Jews and Jazz: Improvising Ethnicity explores the meaning of Jewish involvement in the world of American jazz. It focuses on the ways prominent jazz musicians like Stan Getz, Benny Goodman, Artie Shaw, Lee Konitz, Dave Liebman, Michael Brecker, and Red Rodney have engaged with jazz in order to explore and construct ethnic identities. The author looks at Jewish identity through jazz in the context of the surrounding American culture, believing that American Jews have used jazz to construct three kinds of identities: to become more American, to emphasize their minority outsider status, and to become more Jewish. From the beginning, Jewish musicians have used jazz for all three of these purposes, but the emphasis has shifted over time.
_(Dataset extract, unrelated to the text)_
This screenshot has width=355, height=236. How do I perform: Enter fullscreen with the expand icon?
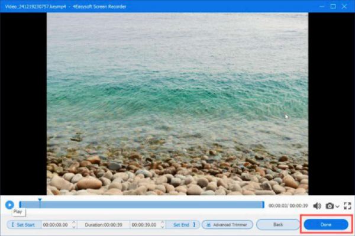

In the 1920s and 1930s, when Jews were seen as foreign, Jews used jazz to make a more inclusive America, for themselves and for blacks, establishing their American identity. Beginning in the 1940s, as Jews became more accepted into the mainstream, they used jazz to "re-minoritize" and avoid over-assimilation through identification with African Americans. Finally, starting in the 1960s as ethnic assertion became more predominant in America, Jews have used jazz to explore and advance their identities as Jews in a multicultural society.


Music Wars

2018-10-15
Music Wars
Title Music Wars PDF eBook
Author John C. Hajduk
Publisher Rowman & Littlefield
Pages 217
Release 2018-10-15
Genre History
ISBN 1498575889

In the mid-twentieth century, certain elements of the American popular music industry (publishers, recording companies, and broadcasters) began to redefine their product as something more than mere entertainment. This became evident in the arguments made by competing sides in a series of clashes that unfolded during that period, starting with the ASCAP-Radio dispute of 1941 and ending with the payola scandal in 1959. Although these disputes typically revolved around economic issues, in making their cases to the public the respective sides often asserted the significant role played by popular music in promoting core national values. While such rhetoric was basically self-serving, when set against the backdrop of major events like World War II, the Civil Rights Movement, and the Cold War, it resonated strongly with the public and helped convince many that popular music offered more to its audience than momentary diversion. Considering that the resolutions to these conflicts also tended to expand opportunities for previously marginalized styles and performers, notably African-Americans and rural southerners, it became natural to link popular music to ideas of social progress as well. This contributed to the creation of what could be called “rock and roll culture,” a coherent set of values related to concepts of youth, authenticity, sexual liberation, and social equality that emerged by the end of the 1950s. These traits became a prevalent part of American culture through the end of the twentieth century, with popular music seen a perhaps the most significant medium for expressing those values.